(Items from a data source)
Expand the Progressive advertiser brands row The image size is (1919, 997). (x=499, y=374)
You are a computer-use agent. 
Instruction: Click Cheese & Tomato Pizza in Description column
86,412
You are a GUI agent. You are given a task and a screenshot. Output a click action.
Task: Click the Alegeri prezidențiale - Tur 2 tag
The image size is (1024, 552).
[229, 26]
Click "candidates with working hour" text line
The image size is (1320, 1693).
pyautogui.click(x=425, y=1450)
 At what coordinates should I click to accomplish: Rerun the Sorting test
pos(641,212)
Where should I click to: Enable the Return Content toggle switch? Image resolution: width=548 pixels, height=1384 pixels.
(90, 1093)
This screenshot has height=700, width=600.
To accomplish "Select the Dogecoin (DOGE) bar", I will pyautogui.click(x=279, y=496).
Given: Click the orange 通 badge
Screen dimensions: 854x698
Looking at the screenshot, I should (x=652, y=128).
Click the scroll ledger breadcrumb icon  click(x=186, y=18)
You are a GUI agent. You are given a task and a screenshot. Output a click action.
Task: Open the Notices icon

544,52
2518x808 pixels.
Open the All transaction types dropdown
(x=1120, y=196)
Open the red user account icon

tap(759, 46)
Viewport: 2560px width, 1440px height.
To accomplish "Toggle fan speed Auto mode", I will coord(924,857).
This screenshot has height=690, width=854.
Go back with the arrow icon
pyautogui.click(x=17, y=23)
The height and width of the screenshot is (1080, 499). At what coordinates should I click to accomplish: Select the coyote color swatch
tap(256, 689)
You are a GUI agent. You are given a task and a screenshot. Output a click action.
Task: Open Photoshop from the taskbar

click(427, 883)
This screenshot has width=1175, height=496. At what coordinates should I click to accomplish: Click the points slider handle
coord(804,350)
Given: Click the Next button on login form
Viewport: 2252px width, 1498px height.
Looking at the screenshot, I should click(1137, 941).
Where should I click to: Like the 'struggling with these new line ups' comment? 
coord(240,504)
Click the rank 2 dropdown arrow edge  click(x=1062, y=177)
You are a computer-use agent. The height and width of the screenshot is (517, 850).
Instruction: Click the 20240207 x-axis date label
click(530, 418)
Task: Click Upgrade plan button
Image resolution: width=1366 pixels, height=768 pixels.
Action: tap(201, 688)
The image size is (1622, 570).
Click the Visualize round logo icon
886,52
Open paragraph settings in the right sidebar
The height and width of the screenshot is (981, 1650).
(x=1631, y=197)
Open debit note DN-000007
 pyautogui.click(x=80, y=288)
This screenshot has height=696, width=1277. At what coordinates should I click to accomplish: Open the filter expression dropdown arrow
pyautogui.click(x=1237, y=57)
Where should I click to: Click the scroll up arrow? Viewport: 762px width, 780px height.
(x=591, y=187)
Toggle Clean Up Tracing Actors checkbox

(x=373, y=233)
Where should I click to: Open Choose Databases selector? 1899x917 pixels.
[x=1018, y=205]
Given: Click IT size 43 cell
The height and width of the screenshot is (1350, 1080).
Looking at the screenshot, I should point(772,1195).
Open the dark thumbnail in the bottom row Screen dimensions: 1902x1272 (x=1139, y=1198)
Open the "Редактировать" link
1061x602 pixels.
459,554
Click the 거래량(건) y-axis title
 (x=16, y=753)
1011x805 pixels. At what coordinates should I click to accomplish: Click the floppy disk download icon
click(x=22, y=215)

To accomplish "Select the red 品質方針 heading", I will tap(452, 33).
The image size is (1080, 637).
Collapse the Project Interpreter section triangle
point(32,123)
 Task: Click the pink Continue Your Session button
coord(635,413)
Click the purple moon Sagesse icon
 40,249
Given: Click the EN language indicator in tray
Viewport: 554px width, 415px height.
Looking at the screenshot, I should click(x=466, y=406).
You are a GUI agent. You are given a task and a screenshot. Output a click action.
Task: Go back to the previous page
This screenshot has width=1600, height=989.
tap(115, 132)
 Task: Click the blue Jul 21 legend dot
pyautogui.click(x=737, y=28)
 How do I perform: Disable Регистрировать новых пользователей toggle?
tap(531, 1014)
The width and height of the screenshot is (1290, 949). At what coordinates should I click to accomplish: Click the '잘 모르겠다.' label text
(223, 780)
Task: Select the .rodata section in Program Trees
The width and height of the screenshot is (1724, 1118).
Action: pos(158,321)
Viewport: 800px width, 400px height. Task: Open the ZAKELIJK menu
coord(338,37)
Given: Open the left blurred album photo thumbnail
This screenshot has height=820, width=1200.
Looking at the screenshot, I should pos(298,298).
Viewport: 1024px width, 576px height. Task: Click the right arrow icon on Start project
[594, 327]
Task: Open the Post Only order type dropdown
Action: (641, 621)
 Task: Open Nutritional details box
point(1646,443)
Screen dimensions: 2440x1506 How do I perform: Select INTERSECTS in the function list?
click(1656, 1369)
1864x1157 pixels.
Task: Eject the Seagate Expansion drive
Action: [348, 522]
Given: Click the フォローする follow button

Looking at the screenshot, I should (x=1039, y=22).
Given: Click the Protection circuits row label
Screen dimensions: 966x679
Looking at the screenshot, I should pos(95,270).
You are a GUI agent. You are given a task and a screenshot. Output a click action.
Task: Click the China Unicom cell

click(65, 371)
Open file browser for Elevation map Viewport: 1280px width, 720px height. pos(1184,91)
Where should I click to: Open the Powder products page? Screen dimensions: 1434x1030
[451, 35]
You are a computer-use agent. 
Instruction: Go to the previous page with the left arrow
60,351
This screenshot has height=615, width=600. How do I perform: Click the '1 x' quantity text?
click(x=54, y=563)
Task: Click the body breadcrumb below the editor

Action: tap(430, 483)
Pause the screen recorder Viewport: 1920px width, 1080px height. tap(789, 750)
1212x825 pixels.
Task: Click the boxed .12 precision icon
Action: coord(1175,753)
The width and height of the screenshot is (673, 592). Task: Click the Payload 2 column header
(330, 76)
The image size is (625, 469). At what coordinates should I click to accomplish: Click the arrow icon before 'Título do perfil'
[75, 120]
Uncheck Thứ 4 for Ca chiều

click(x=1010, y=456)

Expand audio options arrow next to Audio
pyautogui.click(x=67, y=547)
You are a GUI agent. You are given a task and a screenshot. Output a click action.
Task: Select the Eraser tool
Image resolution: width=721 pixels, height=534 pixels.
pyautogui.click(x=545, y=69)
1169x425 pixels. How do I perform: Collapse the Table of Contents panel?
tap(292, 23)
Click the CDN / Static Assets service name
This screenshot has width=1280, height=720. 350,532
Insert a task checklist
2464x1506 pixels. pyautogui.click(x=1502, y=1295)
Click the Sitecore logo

## DIRECTIONS
Copy out all of the lines above, word for word.

## TASK SOLUTION
Expand the Progressive advertiser brands row The image size is (1919, 997). (x=499, y=374)
You are a computer-use agent. 
Instruction: Click Cheese & Tomato Pizza in Description column
86,412
You are a GUI agent. You are given a task and a screenshot. Output a click action.
Task: Click the Alegeri prezidențiale - Tur 2 tag
The image size is (1024, 552).
[229, 26]
Click "candidates with working hour" text line
The image size is (1320, 1693).
pyautogui.click(x=425, y=1450)
 At what coordinates should I click to accomplish: Rerun the Sorting test
pos(641,212)
Where should I click to: Enable the Return Content toggle switch? Image resolution: width=548 pixels, height=1384 pixels.
(90, 1093)
This screenshot has height=700, width=600.
To accomplish "Select the Dogecoin (DOGE) bar", I will pyautogui.click(x=279, y=496).
Given: Click the orange 通 badge
Screen dimensions: 854x698
Looking at the screenshot, I should (x=652, y=128).
Click the scroll ledger breadcrumb icon  click(x=186, y=18)
You are a GUI agent. You are given a task and a screenshot. Output a click action.
Task: Open the Notices icon

544,52
2518x808 pixels.
Open the All transaction types dropdown
(x=1120, y=196)
Open the red user account icon

tap(759, 46)
Viewport: 2560px width, 1440px height.
To accomplish "Toggle fan speed Auto mode", I will coord(924,857).
This screenshot has height=690, width=854.
Go back with the arrow icon
pyautogui.click(x=17, y=23)
The height and width of the screenshot is (1080, 499). At what coordinates should I click to accomplish: Select the coyote color swatch
tap(256, 689)
You are a GUI agent. You are given a task and a screenshot. Output a click action.
Task: Open Photoshop from the taskbar

click(427, 883)
This screenshot has width=1175, height=496. At what coordinates should I click to accomplish: Click the points slider handle
coord(804,350)
Given: Click the Next button on login form
Viewport: 2252px width, 1498px height.
Looking at the screenshot, I should click(1137, 941).
Where should I click to: Like the 'struggling with these new line ups' comment? 
coord(240,504)
Click the rank 2 dropdown arrow edge  click(x=1062, y=177)
You are a computer-use agent. The height and width of the screenshot is (517, 850).
Instruction: Click the 20240207 x-axis date label
click(530, 418)
Task: Click Upgrade plan button
Image resolution: width=1366 pixels, height=768 pixels.
Action: tap(201, 688)
The image size is (1622, 570).
Click the Visualize round logo icon
886,52
Open paragraph settings in the right sidebar
The height and width of the screenshot is (981, 1650).
(x=1631, y=197)
Open debit note DN-000007
 pyautogui.click(x=80, y=288)
This screenshot has height=696, width=1277. At what coordinates should I click to accomplish: Open the filter expression dropdown arrow
pyautogui.click(x=1237, y=57)
Where should I click to: Click the scroll up arrow? Viewport: 762px width, 780px height.
(x=591, y=187)
Toggle Clean Up Tracing Actors checkbox

(x=373, y=233)
Where should I click to: Open Choose Databases selector? 1899x917 pixels.
[x=1018, y=205]
Given: Click IT size 43 cell
The height and width of the screenshot is (1350, 1080).
Looking at the screenshot, I should point(772,1195).
Open the dark thumbnail in the bottom row Screen dimensions: 1902x1272 (x=1139, y=1198)
Open the "Редактировать" link
1061x602 pixels.
459,554
Click the 거래량(건) y-axis title
 (x=16, y=753)
1011x805 pixels. At what coordinates should I click to accomplish: Click the floppy disk download icon
click(x=22, y=215)

To accomplish "Select the red 品質方針 heading", I will tap(452, 33).
The image size is (1080, 637).
Collapse the Project Interpreter section triangle
point(32,123)
 Task: Click the pink Continue Your Session button
coord(635,413)
Click the purple moon Sagesse icon
 40,249
Given: Click the EN language indicator in tray
Viewport: 554px width, 415px height.
Looking at the screenshot, I should click(x=466, y=406).
You are a GUI agent. You are given a task and a screenshot. Output a click action.
Task: Go back to the previous page
This screenshot has width=1600, height=989.
tap(115, 132)
 Task: Click the blue Jul 21 legend dot
pyautogui.click(x=737, y=28)
 How do I perform: Disable Регистрировать новых пользователей toggle?
tap(531, 1014)
The width and height of the screenshot is (1290, 949). At what coordinates should I click to accomplish: Click the '잘 모르겠다.' label text
(223, 780)
Task: Select the .rodata section in Program Trees
The width and height of the screenshot is (1724, 1118).
Action: pos(158,321)
Viewport: 800px width, 400px height. Task: Open the ZAKELIJK menu
coord(338,37)
Given: Open the left blurred album photo thumbnail
This screenshot has height=820, width=1200.
Looking at the screenshot, I should pos(298,298).
Viewport: 1024px width, 576px height. Task: Click the right arrow icon on Start project
[594, 327]
Task: Open the Post Only order type dropdown
Action: (641, 621)
 Task: Open Nutritional details box
point(1646,443)
Screen dimensions: 2440x1506 How do I perform: Select INTERSECTS in the function list?
click(1656, 1369)
1864x1157 pixels.
Task: Eject the Seagate Expansion drive
Action: [348, 522]
Given: Click the フォローする follow button

Looking at the screenshot, I should (x=1039, y=22).
Given: Click the Protection circuits row label
Screen dimensions: 966x679
Looking at the screenshot, I should pos(95,270).
You are a GUI agent. You are given a task and a screenshot. Output a click action.
Task: Click the China Unicom cell

click(65, 371)
Open file browser for Elevation map Viewport: 1280px width, 720px height. pos(1184,91)
Where should I click to: Open the Powder products page? Screen dimensions: 1434x1030
[451, 35]
You are a computer-use agent. 
Instruction: Go to the previous page with the left arrow
60,351
This screenshot has height=615, width=600. How do I perform: Click the '1 x' quantity text?
click(x=54, y=563)
Task: Click the body breadcrumb below the editor

Action: tap(430, 483)
Pause the screen recorder Viewport: 1920px width, 1080px height. tap(789, 750)
1212x825 pixels.
Task: Click the boxed .12 precision icon
Action: coord(1175,753)
The width and height of the screenshot is (673, 592). Task: Click the Payload 2 column header
(330, 76)
The image size is (625, 469). At what coordinates should I click to accomplish: Click the arrow icon before 'Título do perfil'
[75, 120]
Uncheck Thứ 4 for Ca chiều

click(x=1010, y=456)

Expand audio options arrow next to Audio
pyautogui.click(x=67, y=547)
You are a GUI agent. You are given a task and a screenshot. Output a click action.
Task: Select the Eraser tool
Image resolution: width=721 pixels, height=534 pixels.
pyautogui.click(x=545, y=69)
1169x425 pixels. How do I perform: Collapse the Table of Contents panel?
tap(292, 23)
Click the CDN / Static Assets service name
This screenshot has width=1280, height=720. 350,532
Insert a task checklist
2464x1506 pixels. pyautogui.click(x=1502, y=1295)
Click the Sitecore logo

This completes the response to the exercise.